Staff will inventory every personal item brought into the room. Label all clothing with the resident’s name using permanent markers or iron-on labels — communal laundry is a reality of facility life, and unlabeled items disappear quickly. Bring a few familiar objects like family photographs or a favorite blanket. These small touches matter more than people expect during a disorienting transition.

Resident Rights and Federal Protections

Every resident of a Medicare- or Medicaid-certified nursing home is protected by a federal bill of rights that facilities cannot override. These include the right to be treated with dignity, to participate in developing your own care plan, to choose your own physician, to refuse treatment, to manage your own finances, to receive visitors, and to be free from physical or chemical restraints used for staff convenience rather than medical necessity. The facility must also provide equal access to quality care regardless of whether the resident pays privately or through Medicaid.

Discharge protections are particularly important. A facility cannot transfer or discharge a resident except for a narrow set of reasons: the resident’s needs exceed what the facility can provide, the resident’s health has improved enough that they no longer need nursing home care, the resident endangers others, the resident has failed to pay after reasonable notice, or the facility is closing. In most cases, the facility must give at least 30 days’ written notice before any involuntary transfer and must send a copy of that notice to the state’s Long-Term Care Ombudsman. The resident can appeal, and the facility cannot carry out the transfer while the appeal is pending unless keeping the resident would endanger others.

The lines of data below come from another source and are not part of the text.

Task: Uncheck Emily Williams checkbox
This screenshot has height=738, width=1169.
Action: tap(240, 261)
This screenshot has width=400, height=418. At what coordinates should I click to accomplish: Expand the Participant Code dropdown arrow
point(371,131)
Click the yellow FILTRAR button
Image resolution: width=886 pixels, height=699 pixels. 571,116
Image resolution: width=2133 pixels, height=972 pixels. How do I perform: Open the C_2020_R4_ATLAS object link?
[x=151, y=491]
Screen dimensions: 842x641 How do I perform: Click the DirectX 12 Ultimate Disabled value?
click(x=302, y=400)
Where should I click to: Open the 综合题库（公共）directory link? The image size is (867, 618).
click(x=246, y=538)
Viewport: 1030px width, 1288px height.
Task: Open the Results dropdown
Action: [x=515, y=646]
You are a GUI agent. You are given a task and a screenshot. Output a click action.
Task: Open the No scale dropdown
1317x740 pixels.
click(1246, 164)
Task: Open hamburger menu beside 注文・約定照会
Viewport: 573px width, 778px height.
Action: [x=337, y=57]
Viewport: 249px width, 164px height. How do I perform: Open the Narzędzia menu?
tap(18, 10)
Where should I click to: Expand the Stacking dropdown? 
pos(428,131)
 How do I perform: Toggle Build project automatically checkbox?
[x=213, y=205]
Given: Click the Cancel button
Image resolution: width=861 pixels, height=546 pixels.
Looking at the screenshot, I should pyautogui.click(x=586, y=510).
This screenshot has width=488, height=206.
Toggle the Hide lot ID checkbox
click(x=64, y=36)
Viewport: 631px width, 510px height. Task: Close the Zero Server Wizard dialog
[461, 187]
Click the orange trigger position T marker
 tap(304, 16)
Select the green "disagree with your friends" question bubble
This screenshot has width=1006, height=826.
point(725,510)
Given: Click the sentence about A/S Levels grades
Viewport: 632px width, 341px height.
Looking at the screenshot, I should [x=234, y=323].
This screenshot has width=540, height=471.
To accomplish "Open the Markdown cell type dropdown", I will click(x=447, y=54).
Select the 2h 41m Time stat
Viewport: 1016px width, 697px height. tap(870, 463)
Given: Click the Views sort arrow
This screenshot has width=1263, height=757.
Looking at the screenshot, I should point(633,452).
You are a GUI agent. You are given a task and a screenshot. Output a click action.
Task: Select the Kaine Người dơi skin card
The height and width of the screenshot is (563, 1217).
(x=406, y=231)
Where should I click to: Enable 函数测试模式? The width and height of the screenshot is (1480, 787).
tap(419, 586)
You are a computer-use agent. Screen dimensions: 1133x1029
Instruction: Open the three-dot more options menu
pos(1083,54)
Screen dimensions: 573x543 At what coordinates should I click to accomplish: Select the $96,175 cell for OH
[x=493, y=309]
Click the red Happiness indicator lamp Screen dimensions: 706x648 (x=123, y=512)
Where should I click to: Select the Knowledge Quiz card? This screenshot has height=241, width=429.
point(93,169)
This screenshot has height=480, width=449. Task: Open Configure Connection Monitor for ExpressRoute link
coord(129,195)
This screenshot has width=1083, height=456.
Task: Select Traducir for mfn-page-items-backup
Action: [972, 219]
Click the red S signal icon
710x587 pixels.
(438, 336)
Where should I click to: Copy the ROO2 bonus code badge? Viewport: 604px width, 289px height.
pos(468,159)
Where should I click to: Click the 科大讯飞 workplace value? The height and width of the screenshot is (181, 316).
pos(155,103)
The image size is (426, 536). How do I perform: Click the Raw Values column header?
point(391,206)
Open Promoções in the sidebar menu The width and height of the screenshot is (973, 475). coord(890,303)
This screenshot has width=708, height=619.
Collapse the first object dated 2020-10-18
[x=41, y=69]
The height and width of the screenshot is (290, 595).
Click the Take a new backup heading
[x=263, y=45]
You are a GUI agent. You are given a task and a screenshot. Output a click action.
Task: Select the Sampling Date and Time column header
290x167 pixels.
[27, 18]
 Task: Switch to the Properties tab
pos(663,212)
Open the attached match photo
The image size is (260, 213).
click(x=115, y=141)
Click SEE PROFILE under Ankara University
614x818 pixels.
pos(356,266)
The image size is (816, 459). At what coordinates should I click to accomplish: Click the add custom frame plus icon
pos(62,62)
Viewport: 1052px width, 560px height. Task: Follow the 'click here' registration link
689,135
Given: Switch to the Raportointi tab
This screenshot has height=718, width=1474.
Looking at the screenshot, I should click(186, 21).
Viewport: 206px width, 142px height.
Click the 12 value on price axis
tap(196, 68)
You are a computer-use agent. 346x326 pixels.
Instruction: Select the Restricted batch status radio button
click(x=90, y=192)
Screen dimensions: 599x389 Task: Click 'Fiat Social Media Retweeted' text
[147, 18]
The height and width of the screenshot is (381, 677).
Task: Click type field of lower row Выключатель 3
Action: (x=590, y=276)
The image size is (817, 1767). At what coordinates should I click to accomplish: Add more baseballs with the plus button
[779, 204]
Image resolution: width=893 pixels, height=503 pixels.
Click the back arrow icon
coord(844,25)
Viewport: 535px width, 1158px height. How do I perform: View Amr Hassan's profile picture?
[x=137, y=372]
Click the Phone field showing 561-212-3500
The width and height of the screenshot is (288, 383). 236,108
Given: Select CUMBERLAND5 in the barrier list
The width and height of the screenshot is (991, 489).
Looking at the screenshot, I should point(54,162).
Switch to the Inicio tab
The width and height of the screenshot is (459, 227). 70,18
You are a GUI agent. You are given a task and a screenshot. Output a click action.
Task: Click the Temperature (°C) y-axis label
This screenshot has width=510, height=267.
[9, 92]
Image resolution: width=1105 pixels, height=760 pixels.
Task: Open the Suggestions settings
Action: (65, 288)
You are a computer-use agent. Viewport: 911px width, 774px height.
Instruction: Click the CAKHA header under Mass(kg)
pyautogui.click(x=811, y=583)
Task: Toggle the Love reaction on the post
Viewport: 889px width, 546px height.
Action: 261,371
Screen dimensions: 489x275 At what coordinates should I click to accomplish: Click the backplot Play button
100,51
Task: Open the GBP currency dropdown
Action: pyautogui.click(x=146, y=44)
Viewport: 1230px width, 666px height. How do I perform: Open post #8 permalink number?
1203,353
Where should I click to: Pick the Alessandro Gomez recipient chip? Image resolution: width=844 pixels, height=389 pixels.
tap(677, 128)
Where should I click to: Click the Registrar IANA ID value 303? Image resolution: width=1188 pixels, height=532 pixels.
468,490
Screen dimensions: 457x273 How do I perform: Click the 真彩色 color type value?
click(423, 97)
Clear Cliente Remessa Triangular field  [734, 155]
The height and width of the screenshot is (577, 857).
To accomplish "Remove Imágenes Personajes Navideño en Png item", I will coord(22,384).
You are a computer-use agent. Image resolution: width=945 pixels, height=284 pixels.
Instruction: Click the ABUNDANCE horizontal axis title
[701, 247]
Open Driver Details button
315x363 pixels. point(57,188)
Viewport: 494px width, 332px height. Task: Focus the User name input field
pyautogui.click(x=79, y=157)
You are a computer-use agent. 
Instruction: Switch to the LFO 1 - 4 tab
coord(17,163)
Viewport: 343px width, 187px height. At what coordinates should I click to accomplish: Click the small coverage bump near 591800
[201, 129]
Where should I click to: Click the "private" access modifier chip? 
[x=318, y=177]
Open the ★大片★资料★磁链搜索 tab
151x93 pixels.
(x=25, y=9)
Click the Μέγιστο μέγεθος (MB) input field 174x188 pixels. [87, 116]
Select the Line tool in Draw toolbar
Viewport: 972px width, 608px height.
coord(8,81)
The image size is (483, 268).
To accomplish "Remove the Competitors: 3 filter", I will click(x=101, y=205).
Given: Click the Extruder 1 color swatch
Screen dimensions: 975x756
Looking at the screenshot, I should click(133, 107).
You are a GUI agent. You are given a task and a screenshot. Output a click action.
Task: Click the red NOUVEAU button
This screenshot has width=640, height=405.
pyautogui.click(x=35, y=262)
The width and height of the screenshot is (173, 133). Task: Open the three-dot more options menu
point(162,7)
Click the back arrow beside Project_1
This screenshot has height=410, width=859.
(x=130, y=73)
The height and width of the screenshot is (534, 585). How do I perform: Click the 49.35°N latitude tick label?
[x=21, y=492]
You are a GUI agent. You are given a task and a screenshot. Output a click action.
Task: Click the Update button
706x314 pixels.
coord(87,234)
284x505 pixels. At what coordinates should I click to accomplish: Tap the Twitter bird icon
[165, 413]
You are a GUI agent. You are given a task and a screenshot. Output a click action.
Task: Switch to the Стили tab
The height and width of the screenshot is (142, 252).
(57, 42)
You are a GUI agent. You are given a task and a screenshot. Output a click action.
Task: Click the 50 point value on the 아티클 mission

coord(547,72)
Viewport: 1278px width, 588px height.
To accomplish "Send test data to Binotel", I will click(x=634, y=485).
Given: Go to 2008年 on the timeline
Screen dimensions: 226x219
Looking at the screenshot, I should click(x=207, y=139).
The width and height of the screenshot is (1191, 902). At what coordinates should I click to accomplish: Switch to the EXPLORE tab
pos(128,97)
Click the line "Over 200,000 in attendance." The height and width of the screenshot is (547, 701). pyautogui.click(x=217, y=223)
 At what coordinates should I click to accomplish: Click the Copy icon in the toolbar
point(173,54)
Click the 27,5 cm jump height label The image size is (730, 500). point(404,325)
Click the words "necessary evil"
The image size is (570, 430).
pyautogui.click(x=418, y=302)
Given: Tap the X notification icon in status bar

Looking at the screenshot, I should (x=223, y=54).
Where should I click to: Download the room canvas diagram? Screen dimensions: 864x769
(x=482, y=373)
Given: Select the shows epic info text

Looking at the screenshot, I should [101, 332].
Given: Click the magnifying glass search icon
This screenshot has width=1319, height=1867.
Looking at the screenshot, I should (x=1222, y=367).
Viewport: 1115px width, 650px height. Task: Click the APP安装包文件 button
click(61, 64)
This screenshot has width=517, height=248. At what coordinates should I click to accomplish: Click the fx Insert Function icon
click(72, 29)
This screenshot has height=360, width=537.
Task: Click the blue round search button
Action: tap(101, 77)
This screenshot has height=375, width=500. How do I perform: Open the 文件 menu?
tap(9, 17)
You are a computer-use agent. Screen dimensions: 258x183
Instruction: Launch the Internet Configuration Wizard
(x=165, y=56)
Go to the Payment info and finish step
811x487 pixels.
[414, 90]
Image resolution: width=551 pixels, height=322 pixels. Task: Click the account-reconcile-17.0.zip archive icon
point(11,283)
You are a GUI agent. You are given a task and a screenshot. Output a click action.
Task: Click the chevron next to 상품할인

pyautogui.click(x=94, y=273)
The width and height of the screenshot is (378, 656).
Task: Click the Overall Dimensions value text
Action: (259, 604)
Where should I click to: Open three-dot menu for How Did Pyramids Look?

Every state has a Long-Term Care Ombudsman program that investigates complaints about nursing home care, advocates for residents, and helps resolve disputes between residents and facilities. If you believe your loved one’s rights are being violated or that care quality has declined, the ombudsman is the first call to make. The service is free and confidential.

Appealing Denials and Coverage Decisions

If Medicare decides to stop covering a skilled nursing stay, the facility must provide a Notice of Medicare Non-Coverage at least two days before coverage ends. To challenge that decision, you file what’s called a fast appeal with your state’s Beneficiary and Family Centered Care Quality Improvement Organization. The deadline is tight: you must contact them no later than noon the day before the termination date listed on the notice. If you meet that deadline and the reviewer agrees coverage should continue, Medicare keeps paying while the appeal is decided. If you miss the deadline or lose the appeal, the resident becomes responsible for costs after the coverage end date.

Medicaid denials follow a different track. Anyone whose application for long-term care Medicaid is denied has the right to request a fair hearing. The deadline to file varies by state, typically between 30 and 90 days from the date on the denial notice. The state generally must issue a decision within 90 days of receiving the request. If the applicant already had Medicaid and files the hearing request before the effective date of the denial, benefits continue until the hearing is resolved. An elder law attorney can be worth the cost at this stage, especially if the denial involves a look-back penalty or a disputed asset valuation.